#### WORK ORDER:
Your task is to filter the data below down to the lines holding "computer".

START INFORMATION PROVIDED

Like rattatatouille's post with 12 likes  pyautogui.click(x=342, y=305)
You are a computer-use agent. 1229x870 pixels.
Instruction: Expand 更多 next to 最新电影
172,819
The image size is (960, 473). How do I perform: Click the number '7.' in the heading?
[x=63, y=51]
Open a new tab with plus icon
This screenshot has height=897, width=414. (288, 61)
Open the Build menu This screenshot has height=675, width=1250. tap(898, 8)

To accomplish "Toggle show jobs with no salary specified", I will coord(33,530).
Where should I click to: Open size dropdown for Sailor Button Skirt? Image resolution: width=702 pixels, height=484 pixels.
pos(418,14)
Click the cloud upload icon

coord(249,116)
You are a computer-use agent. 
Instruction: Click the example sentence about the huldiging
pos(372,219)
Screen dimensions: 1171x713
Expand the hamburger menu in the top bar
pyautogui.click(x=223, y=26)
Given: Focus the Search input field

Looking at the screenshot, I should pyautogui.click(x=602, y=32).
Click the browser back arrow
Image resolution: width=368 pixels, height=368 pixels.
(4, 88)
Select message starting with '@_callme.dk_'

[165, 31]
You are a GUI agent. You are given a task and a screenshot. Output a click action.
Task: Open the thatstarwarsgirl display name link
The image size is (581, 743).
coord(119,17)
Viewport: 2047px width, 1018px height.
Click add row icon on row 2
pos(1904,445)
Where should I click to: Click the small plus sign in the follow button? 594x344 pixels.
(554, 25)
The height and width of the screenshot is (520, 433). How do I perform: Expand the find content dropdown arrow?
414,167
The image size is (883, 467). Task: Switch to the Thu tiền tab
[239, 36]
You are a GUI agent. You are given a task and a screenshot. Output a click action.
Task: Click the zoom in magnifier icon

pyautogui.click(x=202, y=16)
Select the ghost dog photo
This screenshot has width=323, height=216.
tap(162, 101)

END INFORMATION PROVIDED

#### EXPECTED ANSWER:
You are a computer-use agent. 1229x870 pixels.
You are a computer-use agent. 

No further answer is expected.